In de nasleep van de nederlaag van Irak kwamen Koerden in het noorden van het land en sjiieten in het zuiden in opstand die door Saddam met grote brutaliteit werd onderdrukt. Deze acties waren voor de geallieerden aanleiding om Iraakse vliegtuigen te verbieden in de aangewezen "no-fly"-zones boven deze gebieden te vliegen. Terwijl de andere bondgenoten de coalitie geleidelijk verlieten, bleven Amerikaanse en Britse vliegtuigen patrouilleren in het Iraakse luchtruim, en VN-inspecteurs probeerden te garanderen dat alle illegale wapens werden vernietigd.

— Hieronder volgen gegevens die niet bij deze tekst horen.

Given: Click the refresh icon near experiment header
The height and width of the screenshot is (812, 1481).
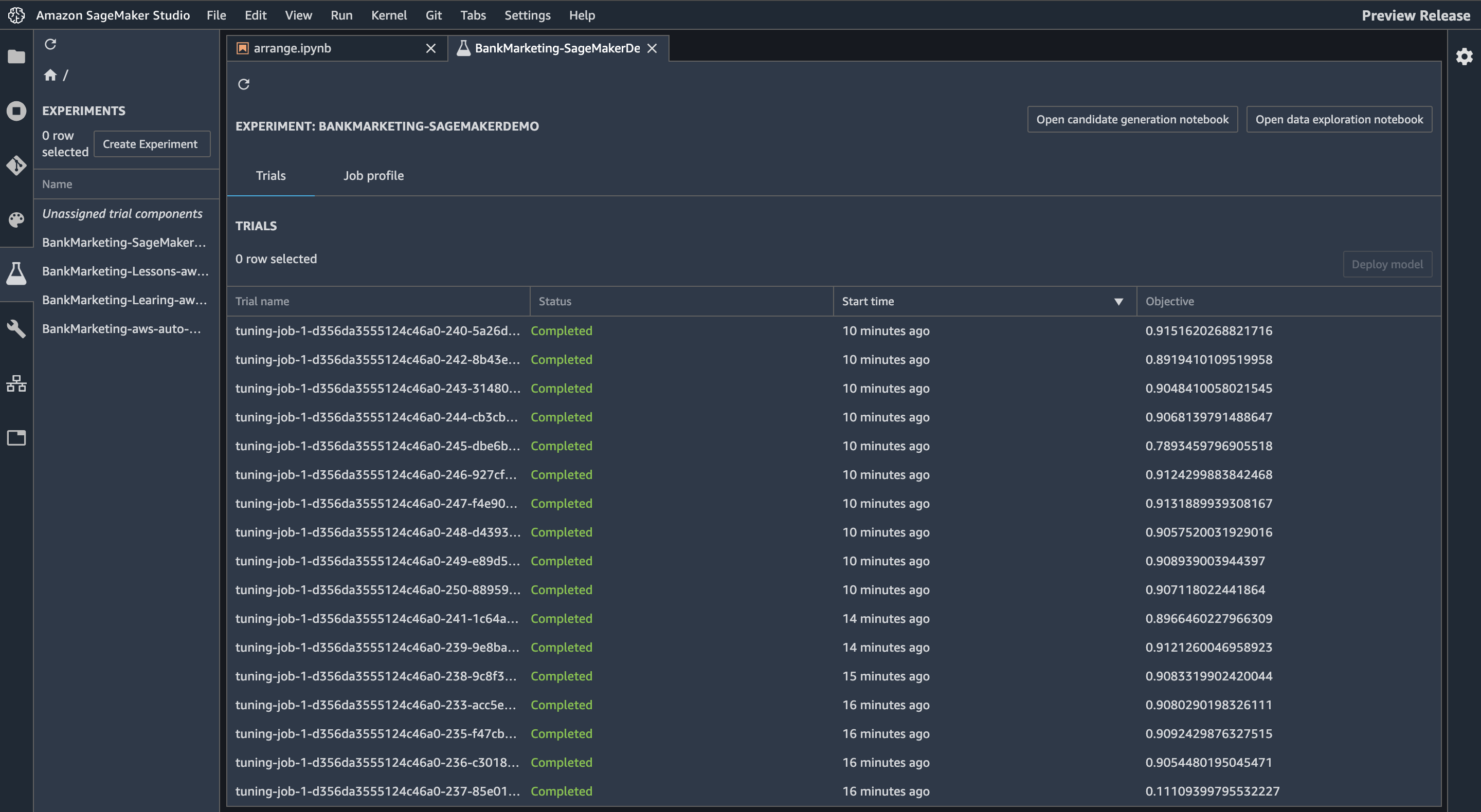Looking at the screenshot, I should tap(245, 84).
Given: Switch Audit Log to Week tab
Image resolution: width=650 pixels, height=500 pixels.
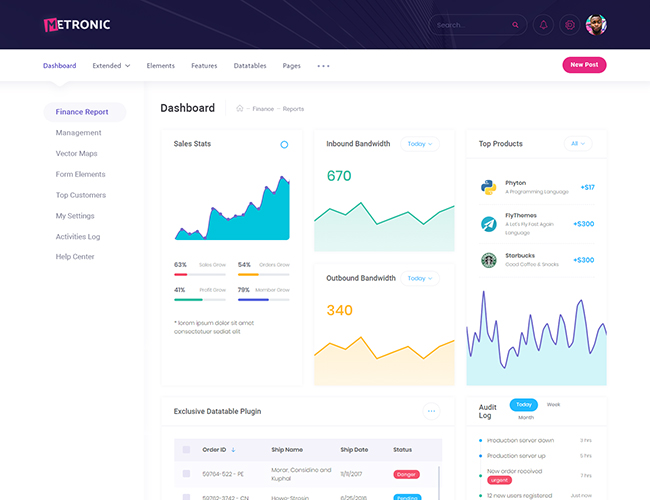Looking at the screenshot, I should point(553,405).
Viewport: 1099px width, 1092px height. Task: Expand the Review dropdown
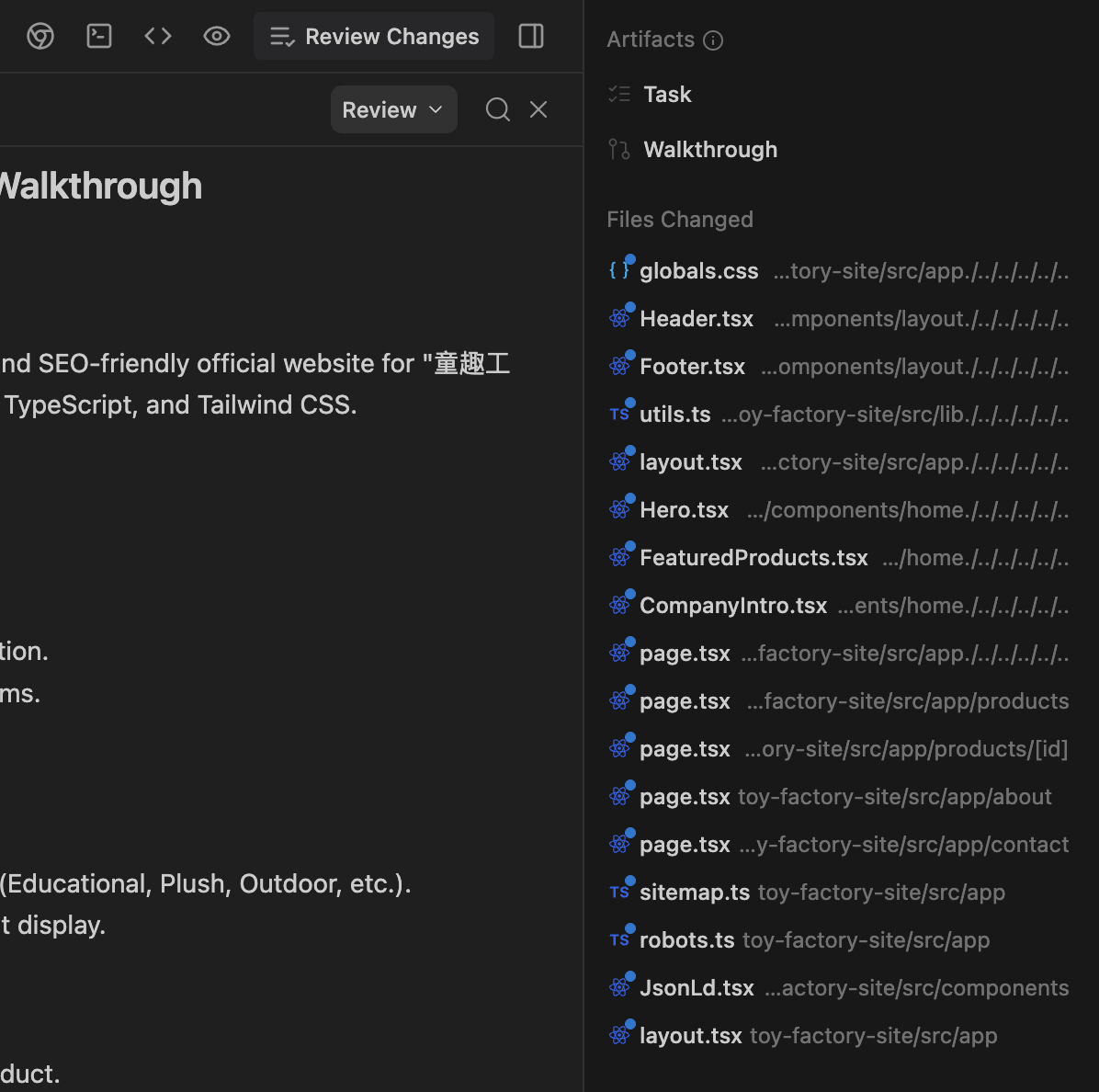393,110
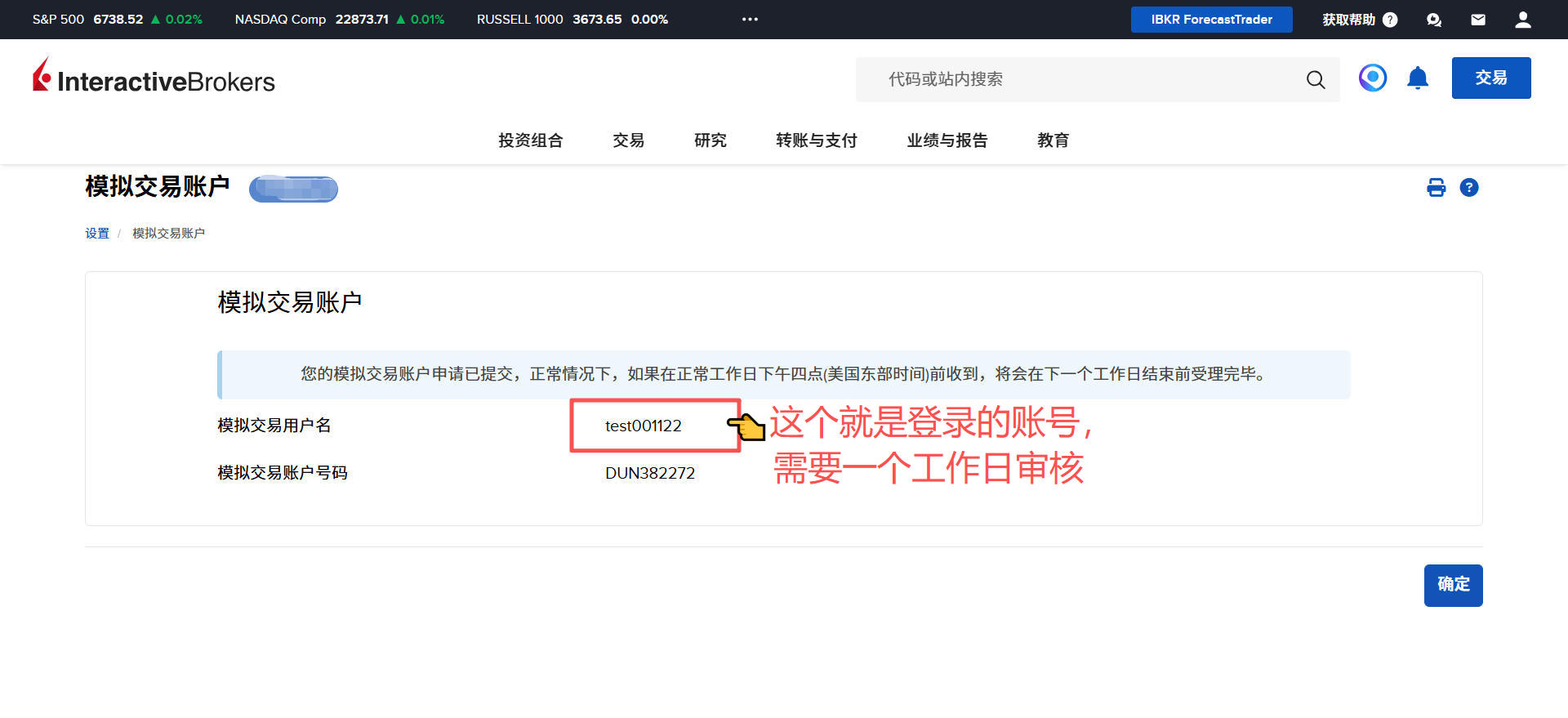
Task: Print the page with printer icon
Action: [1436, 188]
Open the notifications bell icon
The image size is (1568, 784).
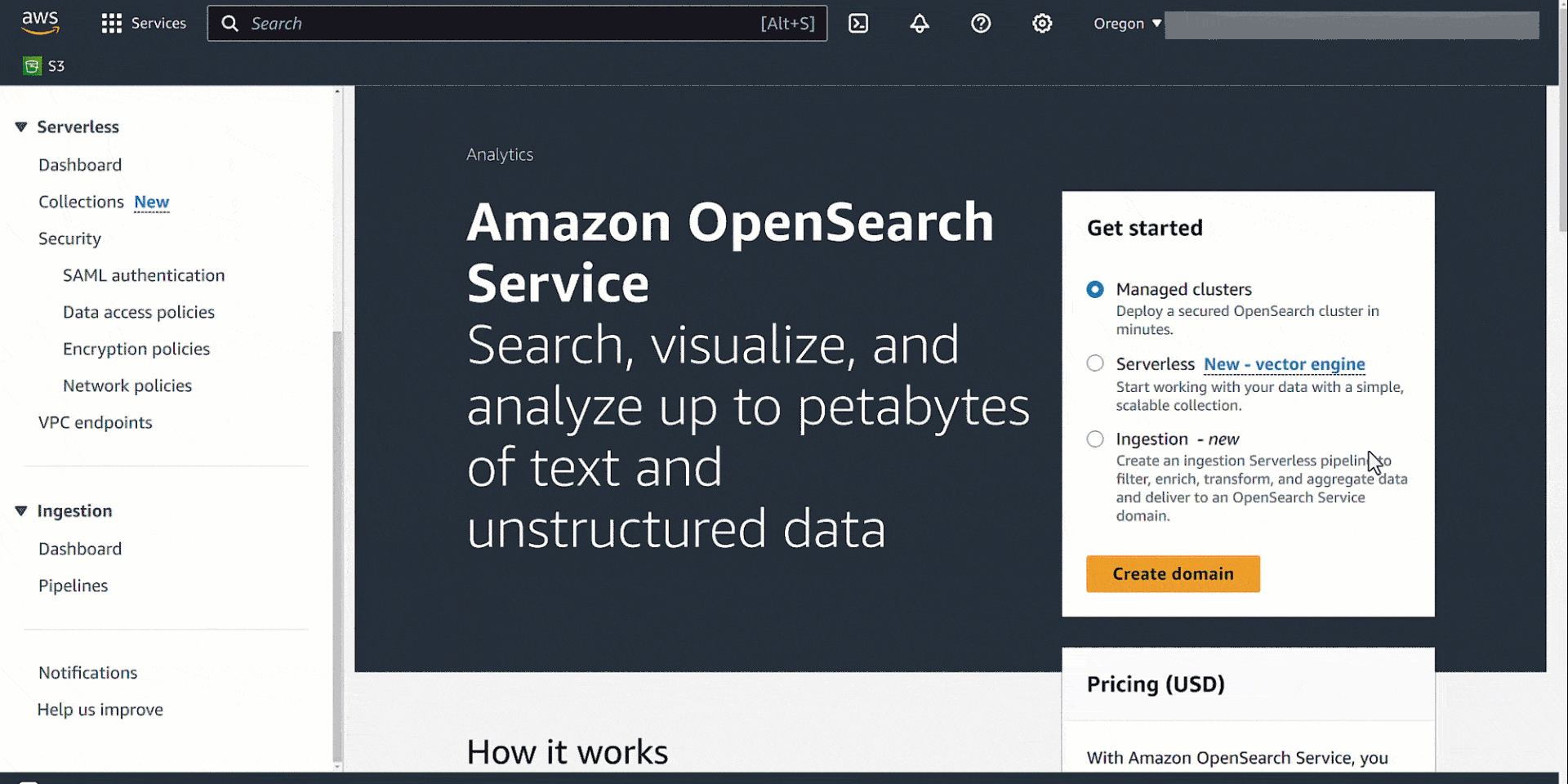point(920,24)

Het falen van Irak om samen te werken met inspecteurs leidde in 1998 tot een korte hervatting van de vijandelijkheden (Operatie Desert Fox). Irak weigerde daarna inspecteurs over te nemen in het land, en de regelmatige vuurgevechten tussen Iraakse troepen en Amerikaanse en Britse vliegtuigen boven de no-flyzones gingen door tot in de 21e eeuw. In 2002 steunden de Verenigde Staten een nieuwe VN-resolutie waarin werd opgeroepen tot de terugkeer van wapeninspecteurs, die vervolgens Irak in november opnieuw binnenkwamen. De lidstaten van de VN-Veiligheidsraad verschilden echter van mening over de mate waarin Irak aan inspecties had meegewerkt.
Op 17 maart 2003 zagen de Verenigde Staten en het Verenigd Koninkrijk, die begonnen waren met het massaal inzetten van troepen aan de grens van Irak, af van verdere onderhandelingen, en de Amerikaanse pres. George W. Bush – die geen verdere goedkeuring van de VN wenste – stelde een ultimatum uit waarin hij eiste dat Saddam zijn macht zou neerleggen en Irak binnen 48 uur zou verlaten, anders zou er oorlog komen; hij suggereerde zelfs dat als Saddam Irak zou verlaten, Amerikaanse troepen nog steeds nodig zouden kunnen zijn om de regio te stabiliseren en te jagen op massavernietigingswapens. Toen Saddam weigerde te vertrekken, lanceerden de VS en geallieerde troepen op 20 maart een aanval op Irak en zo begon wat bekend werd als de oorlog in Irak.
Uitgever: Encyclopedie Britannica, Inc.